Background: How to promote true recovery from poststroke upper limb motor impairment has remained an urgent public health problem. Acupuncture has the potential to facilitate poststroke recovery. Abdominal acupuncture, based on the recently discovered acupoint system on the anterior abdominal wall, appears attractive because it induces less pain, and allows concurrent limb rehabilitative training during treatment. However, its clinical efficacy has not been systematically demonstrated, and its neurophysiological mechanism has remained obscure.
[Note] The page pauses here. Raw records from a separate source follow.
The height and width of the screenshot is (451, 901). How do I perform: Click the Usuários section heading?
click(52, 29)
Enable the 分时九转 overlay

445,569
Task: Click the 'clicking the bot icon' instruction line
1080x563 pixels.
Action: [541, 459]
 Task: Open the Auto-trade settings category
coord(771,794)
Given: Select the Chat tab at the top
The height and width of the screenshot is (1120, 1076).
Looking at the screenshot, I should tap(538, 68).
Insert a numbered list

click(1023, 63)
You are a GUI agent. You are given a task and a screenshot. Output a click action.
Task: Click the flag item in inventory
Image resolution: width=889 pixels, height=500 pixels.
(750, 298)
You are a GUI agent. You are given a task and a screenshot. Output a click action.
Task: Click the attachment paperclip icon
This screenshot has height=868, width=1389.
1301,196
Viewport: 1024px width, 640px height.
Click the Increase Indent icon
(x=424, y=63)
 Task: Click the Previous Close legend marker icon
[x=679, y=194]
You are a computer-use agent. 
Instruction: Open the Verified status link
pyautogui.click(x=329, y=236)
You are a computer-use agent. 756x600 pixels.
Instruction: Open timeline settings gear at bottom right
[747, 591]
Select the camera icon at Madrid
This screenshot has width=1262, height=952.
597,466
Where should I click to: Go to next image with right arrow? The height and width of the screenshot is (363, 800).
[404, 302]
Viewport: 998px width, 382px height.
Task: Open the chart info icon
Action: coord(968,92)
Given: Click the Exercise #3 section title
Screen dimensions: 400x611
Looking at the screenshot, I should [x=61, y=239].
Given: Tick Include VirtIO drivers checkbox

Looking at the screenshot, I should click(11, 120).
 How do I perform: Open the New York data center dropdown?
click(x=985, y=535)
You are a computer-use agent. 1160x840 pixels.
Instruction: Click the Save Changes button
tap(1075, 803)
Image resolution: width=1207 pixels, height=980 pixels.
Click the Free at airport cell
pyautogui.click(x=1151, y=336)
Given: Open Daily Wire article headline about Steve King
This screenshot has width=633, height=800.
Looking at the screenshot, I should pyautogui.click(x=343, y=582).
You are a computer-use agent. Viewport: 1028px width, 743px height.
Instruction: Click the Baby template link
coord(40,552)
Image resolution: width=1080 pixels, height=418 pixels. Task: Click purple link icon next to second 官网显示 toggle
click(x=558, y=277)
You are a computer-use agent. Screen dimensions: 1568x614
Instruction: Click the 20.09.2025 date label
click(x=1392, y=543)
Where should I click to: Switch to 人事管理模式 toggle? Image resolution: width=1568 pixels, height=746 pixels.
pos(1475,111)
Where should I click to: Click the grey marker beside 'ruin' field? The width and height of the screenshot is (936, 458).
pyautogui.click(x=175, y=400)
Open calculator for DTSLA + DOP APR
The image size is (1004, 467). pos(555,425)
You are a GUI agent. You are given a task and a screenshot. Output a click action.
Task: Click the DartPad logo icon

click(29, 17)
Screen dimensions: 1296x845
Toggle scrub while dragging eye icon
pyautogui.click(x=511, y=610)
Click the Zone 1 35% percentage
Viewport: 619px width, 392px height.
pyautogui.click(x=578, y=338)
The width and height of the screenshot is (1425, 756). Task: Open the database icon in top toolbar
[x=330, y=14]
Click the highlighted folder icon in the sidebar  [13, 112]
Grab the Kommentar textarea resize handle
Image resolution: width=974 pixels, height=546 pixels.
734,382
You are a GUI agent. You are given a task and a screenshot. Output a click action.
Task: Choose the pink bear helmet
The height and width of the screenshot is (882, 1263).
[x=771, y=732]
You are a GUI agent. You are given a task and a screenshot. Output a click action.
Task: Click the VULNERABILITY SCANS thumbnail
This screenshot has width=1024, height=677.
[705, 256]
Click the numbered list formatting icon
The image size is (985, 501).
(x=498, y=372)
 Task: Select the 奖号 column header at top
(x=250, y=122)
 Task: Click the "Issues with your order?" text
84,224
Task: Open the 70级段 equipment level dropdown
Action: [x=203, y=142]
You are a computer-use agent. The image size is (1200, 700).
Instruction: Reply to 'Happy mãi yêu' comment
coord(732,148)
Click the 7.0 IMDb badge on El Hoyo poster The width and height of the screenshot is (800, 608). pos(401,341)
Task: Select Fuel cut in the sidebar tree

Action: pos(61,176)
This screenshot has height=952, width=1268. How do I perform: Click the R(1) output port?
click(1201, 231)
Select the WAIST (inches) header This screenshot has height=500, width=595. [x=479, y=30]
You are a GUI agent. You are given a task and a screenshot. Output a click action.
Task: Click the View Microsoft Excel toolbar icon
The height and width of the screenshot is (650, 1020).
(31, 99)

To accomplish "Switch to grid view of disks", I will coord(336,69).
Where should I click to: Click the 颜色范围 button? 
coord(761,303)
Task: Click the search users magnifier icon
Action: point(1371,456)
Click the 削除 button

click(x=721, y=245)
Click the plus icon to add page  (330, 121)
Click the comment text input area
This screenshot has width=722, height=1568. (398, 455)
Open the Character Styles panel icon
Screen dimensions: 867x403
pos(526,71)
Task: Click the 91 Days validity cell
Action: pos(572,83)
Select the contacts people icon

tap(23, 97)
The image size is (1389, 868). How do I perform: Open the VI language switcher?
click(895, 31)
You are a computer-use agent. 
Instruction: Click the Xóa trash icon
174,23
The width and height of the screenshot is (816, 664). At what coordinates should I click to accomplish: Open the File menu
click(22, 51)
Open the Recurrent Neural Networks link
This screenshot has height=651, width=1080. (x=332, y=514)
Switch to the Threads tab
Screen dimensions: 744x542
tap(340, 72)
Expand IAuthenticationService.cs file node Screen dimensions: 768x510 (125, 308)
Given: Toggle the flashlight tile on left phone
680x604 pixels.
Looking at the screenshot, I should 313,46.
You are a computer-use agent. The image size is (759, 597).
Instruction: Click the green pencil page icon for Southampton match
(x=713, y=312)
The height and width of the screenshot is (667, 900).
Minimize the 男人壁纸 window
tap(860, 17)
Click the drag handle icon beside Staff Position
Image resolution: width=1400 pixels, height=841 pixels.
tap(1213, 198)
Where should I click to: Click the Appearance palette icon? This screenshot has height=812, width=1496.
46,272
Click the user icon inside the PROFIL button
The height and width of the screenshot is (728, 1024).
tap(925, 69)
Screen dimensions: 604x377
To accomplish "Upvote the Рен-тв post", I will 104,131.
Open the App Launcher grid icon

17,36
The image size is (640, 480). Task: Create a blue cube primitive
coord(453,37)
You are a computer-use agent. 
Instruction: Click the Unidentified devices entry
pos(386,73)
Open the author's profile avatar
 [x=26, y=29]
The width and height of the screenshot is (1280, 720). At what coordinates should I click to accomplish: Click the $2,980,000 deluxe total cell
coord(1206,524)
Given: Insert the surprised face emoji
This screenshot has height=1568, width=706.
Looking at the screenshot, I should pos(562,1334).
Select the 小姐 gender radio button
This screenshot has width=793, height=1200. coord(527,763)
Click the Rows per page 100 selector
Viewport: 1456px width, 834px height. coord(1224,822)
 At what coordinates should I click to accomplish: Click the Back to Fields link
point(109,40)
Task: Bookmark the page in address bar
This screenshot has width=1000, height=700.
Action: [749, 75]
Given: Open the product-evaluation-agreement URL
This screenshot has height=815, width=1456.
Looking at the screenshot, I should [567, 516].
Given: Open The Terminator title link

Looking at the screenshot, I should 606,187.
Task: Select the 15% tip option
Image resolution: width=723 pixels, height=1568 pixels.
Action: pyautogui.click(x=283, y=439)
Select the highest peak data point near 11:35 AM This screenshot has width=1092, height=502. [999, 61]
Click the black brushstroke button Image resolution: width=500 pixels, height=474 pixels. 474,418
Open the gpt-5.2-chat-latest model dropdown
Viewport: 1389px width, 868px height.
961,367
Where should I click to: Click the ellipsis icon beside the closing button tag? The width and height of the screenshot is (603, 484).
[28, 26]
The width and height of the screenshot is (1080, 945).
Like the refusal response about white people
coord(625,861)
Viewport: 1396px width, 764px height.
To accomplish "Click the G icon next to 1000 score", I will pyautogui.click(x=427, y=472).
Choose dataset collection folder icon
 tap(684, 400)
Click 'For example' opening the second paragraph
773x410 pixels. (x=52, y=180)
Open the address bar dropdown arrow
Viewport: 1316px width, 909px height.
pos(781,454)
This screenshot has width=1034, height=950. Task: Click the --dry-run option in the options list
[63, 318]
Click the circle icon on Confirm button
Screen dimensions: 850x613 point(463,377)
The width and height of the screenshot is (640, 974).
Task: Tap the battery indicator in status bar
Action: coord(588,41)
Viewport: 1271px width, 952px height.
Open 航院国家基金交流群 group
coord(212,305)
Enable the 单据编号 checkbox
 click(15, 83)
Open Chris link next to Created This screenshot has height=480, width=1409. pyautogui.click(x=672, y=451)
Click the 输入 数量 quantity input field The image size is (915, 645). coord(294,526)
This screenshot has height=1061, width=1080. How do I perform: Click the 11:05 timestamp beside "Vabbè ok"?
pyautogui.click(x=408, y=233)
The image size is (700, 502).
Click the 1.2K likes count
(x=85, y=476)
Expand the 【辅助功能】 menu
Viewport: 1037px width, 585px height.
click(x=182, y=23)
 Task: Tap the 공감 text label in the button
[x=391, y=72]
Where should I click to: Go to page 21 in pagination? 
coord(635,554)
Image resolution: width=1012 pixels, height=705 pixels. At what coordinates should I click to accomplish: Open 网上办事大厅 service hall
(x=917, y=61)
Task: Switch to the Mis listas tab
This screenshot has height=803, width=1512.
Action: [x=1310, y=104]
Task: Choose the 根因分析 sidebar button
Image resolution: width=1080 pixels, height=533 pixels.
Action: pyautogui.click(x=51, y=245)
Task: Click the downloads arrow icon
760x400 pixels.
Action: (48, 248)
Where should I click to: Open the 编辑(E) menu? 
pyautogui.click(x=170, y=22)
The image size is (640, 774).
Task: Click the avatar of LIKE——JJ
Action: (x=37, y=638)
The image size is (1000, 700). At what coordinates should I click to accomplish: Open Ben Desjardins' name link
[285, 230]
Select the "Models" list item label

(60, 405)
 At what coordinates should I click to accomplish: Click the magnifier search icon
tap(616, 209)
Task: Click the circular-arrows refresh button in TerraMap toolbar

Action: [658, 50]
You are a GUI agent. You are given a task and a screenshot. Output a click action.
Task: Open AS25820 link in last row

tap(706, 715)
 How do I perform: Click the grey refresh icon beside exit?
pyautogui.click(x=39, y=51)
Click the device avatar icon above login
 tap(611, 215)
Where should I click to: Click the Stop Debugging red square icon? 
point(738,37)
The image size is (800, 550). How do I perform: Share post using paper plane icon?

Methods: First-onset stroke survivors (0.5-3 months post-stroke) will be randomly divided into 3 groups (N=22 in each), respectively receiving (1) abdominal acupuncture, (2) abdominal acupuncture with sham needles, and (3) no acupuncture. All subjects will concurrently receive basic treatment, including upper limb rehabilitative training and measures for secondary stroke prevention. Clinical scores reflective of motor functions and impairment (Wolf motor function test, Fugl-Meyer assessment, Brunnstrom staging), evaluation of daily life ability, surface electromyography, and motor-imagery functional magnetic resonance imaging will be collected as outcome measures before and after intervention. Upper-limb muscle synergies will be identified from the collected surface electromyography.
Discussion: The study will use abdominal acupuncture to improve recovery from motor dysfunction of the upper limb after stroke, to observe the effects of abdominal acupuncture on post-stroke upper limb motor functions, and to analyze the relationship between changes in upper-limb functions and measurements from both multi-muscle surface electromyographic data and brain activations during motor imagery from functional magnetic resonance imaging, so as to explore possible mechanisms of neuroplasticity associated with abdominal acupuncture.
Trial registration: This trial was registered with the ClinicalTrials.gov (ID: NCT03712085) on 7th July 2018, and last updated on 16th Oct 2018.